In which period should the accounting of foreign companies be recorded? Should it be based on the posting date or the document date...

The appropriate period for recording accounting transactions for foreign companies, specifically regarding the choice between posting date and document date, is fundamentally determined by the accrual accounting principle and the applicable financial reporting framework under which the company operates. The core accounting principle, nearly universal under standards like IFRS and US GAAP, is that transactions must be recorded in the period in which the economic event occurs, regardless of when cash is exchanged. This is the accrual basis of accounting. Therefore, the guiding criterion is the date on which the transaction is initiated or the obligation is incurred—typically the invoice date, service delivery date, or contract execution date. This is most accurately represented by the **document date** (e.g., invoice date, contract date), as it best reflects the timing of the underlying economic reality. Relying solely on a later **posting date**—the date an entry is formally recorded in the ledger—risks distorting financial statements by shifting revenues or expenses into incorrect periods, violating the matching principle and impairing the accuracy of periodic financial reports.

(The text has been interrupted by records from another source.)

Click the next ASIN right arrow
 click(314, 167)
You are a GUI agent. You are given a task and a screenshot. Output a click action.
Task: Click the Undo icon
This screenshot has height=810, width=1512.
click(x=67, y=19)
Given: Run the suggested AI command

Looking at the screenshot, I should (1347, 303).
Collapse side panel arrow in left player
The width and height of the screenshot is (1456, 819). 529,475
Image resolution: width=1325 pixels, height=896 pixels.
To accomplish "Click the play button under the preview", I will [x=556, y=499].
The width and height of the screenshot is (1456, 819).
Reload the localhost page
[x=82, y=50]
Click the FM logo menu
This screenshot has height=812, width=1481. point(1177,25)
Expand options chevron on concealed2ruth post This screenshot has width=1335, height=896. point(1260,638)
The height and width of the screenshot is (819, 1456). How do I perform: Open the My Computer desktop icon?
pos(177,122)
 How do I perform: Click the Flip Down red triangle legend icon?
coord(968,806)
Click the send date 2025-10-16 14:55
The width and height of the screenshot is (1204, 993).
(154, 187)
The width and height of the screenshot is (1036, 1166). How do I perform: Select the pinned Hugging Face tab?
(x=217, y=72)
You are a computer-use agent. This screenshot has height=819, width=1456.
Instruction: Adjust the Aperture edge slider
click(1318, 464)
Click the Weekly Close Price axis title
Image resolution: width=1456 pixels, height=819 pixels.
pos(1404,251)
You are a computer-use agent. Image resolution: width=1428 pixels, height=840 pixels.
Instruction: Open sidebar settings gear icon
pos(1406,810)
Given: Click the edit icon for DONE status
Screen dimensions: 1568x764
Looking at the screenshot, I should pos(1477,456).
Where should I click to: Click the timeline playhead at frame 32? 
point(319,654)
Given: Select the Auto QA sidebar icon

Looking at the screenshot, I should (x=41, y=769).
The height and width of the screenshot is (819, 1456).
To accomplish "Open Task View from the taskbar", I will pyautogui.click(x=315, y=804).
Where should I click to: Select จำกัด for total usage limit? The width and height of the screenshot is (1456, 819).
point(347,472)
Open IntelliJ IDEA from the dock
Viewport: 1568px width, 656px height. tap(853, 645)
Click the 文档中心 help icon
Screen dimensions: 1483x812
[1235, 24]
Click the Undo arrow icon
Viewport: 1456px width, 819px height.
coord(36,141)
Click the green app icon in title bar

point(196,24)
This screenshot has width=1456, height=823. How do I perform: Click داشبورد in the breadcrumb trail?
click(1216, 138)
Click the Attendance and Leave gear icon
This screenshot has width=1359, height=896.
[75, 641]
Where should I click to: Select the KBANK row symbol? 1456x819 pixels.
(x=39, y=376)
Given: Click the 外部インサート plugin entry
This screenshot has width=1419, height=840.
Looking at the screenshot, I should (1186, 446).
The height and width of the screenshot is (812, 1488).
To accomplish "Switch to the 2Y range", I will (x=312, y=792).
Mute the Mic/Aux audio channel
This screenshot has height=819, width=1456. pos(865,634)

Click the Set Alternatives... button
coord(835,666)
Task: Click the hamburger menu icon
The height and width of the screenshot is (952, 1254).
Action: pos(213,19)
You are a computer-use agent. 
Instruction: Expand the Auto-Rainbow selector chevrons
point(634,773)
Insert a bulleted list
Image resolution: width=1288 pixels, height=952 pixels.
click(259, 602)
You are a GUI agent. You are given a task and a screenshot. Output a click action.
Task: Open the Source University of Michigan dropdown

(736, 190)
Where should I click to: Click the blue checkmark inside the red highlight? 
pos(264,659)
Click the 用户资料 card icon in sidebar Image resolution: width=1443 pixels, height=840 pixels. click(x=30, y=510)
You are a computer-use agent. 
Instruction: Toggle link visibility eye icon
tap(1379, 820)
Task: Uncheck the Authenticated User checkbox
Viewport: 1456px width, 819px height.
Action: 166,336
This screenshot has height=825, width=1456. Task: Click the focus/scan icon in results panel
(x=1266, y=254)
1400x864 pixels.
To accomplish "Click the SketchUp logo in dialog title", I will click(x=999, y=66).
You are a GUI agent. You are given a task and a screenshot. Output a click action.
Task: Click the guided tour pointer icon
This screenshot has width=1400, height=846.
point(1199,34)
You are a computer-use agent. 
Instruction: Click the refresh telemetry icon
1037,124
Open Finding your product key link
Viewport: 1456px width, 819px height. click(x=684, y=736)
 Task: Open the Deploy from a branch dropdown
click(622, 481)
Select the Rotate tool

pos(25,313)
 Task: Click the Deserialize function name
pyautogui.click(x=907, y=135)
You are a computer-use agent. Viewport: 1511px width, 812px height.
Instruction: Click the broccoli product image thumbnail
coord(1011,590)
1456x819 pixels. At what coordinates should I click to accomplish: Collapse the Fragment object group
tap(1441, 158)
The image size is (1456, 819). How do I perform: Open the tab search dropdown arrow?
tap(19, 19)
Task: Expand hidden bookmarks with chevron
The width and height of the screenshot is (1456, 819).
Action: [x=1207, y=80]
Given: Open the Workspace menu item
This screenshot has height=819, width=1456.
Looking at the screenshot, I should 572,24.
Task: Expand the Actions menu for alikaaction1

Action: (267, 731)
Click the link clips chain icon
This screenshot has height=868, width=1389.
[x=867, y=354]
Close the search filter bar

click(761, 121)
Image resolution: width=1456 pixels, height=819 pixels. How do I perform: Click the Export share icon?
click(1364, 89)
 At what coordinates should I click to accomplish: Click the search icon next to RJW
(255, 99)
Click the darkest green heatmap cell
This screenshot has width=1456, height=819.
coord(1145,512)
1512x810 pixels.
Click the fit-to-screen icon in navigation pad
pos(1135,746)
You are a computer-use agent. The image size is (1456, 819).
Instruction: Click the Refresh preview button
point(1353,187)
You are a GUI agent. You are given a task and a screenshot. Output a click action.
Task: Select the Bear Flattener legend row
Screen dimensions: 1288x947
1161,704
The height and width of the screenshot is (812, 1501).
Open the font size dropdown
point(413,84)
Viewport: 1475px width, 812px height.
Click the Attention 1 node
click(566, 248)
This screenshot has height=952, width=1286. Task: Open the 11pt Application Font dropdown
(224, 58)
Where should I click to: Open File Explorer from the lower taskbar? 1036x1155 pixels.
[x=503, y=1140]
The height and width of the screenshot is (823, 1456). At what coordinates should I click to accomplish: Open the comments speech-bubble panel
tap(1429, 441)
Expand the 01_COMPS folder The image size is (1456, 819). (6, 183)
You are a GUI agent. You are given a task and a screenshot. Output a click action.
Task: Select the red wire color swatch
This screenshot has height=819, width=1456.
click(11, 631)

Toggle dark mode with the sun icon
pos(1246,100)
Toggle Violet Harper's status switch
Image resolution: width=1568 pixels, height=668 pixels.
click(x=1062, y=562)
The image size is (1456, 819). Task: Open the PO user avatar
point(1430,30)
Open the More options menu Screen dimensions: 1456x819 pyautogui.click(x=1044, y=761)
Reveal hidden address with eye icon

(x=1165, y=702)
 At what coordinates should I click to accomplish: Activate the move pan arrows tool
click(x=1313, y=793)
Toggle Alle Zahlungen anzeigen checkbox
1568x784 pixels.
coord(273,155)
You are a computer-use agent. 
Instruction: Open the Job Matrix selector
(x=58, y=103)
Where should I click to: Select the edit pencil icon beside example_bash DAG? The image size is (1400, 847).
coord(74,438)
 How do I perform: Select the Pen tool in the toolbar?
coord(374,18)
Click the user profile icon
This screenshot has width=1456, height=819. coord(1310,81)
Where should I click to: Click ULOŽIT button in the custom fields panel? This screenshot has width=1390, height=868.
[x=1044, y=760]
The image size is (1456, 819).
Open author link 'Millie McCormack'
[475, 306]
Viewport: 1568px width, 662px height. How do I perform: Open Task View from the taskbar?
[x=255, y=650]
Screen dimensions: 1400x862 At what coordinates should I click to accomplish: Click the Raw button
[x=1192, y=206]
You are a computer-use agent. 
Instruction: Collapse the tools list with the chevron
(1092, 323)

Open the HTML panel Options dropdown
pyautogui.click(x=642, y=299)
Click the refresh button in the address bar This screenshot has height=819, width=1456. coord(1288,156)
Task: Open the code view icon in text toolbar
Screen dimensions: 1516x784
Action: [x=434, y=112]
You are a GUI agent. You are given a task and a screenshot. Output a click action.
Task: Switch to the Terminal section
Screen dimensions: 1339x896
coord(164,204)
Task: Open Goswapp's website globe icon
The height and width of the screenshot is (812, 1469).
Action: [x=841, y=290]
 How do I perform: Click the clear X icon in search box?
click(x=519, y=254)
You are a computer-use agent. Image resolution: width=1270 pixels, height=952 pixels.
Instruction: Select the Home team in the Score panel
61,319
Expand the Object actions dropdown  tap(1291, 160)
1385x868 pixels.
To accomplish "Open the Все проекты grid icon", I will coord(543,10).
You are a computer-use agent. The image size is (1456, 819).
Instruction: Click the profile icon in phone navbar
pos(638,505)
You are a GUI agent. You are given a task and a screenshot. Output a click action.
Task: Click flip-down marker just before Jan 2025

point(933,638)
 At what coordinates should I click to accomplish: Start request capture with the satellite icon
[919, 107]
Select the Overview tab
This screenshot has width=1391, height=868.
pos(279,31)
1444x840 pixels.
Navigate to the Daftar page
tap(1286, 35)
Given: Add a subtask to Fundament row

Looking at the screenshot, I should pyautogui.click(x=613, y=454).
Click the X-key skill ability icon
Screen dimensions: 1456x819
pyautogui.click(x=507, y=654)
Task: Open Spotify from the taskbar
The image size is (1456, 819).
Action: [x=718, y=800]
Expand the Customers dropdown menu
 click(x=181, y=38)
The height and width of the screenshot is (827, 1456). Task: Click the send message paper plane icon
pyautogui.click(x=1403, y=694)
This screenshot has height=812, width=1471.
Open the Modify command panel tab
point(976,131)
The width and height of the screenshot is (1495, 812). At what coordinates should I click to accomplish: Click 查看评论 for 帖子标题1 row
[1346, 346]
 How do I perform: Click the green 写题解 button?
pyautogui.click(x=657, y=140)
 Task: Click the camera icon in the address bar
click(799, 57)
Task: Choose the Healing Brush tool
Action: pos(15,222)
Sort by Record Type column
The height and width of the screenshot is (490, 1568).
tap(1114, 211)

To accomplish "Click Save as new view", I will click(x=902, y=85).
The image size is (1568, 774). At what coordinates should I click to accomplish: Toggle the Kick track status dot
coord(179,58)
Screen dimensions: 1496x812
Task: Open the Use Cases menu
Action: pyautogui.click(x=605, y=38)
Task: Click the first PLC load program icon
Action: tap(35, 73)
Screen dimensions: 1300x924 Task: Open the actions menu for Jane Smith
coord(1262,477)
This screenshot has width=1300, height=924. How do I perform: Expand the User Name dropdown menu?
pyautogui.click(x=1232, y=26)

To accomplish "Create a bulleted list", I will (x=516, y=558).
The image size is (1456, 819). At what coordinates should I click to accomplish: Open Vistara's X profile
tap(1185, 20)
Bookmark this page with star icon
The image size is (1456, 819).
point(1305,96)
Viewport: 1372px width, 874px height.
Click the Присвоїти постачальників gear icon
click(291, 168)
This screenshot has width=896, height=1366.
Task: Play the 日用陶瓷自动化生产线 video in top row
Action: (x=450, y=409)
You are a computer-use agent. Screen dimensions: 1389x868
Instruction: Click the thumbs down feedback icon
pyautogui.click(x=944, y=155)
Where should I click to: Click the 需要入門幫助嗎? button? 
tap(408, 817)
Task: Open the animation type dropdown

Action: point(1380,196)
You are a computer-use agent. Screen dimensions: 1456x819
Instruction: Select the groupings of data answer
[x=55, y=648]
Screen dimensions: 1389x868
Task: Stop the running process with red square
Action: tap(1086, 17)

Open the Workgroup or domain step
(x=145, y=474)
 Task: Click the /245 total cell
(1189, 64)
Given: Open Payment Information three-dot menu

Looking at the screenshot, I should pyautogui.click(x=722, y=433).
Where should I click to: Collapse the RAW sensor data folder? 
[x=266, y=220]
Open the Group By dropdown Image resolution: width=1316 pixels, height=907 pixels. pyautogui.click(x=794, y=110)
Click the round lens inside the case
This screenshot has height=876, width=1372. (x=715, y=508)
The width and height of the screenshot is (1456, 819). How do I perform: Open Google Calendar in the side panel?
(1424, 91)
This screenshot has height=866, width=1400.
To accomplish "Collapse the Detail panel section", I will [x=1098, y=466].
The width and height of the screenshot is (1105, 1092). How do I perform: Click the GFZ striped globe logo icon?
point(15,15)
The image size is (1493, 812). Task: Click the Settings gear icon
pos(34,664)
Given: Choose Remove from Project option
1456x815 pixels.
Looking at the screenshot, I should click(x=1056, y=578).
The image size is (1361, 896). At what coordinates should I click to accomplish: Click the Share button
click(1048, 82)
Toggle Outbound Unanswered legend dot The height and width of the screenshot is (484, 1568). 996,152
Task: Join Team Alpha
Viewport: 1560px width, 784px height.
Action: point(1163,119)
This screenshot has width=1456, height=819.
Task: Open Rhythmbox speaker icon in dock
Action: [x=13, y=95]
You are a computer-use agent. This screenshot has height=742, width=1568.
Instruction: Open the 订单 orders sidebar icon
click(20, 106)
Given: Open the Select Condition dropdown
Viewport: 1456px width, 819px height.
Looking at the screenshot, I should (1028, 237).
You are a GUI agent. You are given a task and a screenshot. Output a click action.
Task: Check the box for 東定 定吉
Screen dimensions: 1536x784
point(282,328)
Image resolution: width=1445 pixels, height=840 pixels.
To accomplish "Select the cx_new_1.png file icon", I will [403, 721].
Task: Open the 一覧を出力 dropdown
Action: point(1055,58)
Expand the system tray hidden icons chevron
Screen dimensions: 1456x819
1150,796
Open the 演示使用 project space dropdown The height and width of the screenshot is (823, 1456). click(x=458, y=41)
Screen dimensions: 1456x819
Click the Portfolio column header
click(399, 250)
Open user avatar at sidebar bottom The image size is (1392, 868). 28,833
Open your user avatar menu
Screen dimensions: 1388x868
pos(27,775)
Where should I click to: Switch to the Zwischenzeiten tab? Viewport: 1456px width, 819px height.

The practical application, however, requires a nuanced understanding of the accounting cycle and internal controls. While the transaction date is paramount for period recognition, the posting date remains a critical procedural marker. In a well-controlled system, there is a necessary and often short lag between the document date and the posting date due to processing timelines for verification, approval, and data entry. The essential discipline is that all transactions with a document date falling within a reporting period must be posted to that period's accounts, even if the physical posting occurs in the subsequent period during the closing process. This is the essence of cut-off procedures. For foreign companies, complexities such as time zone differences, cross-border document delivery, and foreign currency translation can blur these dates. The solution is not to default to one date but to establish a clear, consistent accounting policy that defines the specific "trigger" event for recognition (e.g., goods received, invoice issued) and mandates that the posting process captures that correct period.

The implications of choosing the document date over the posting date are significant for compliance and analysis. Regulatory bodies and auditors rigorously test cut-off accuracy to prevent earnings management, where expenses might be deferred or revenues accelerated by manipulating recording dates. For a foreign subsidiary, misapplication can lead to misstatements that cascade into consolidated group accounts and affect tax liabilities across jurisdictions. Furthermore, operational decisions based on inaccurate period-end data—such as profitability analysis of a quarterly campaign or departmental performance—will be flawed. Ultimately, while the posting date is an administrative fact, the document date (or a more precise economic event date it represents) is the authoritative driver for period assignment. A company's accounting manual must explicitly mandate this, and its enterprise resource planning (ERP) system should be configured to use the document date as the primary field for period determination, with the posting date serving as an audit trail of procedural execution, not economic substance.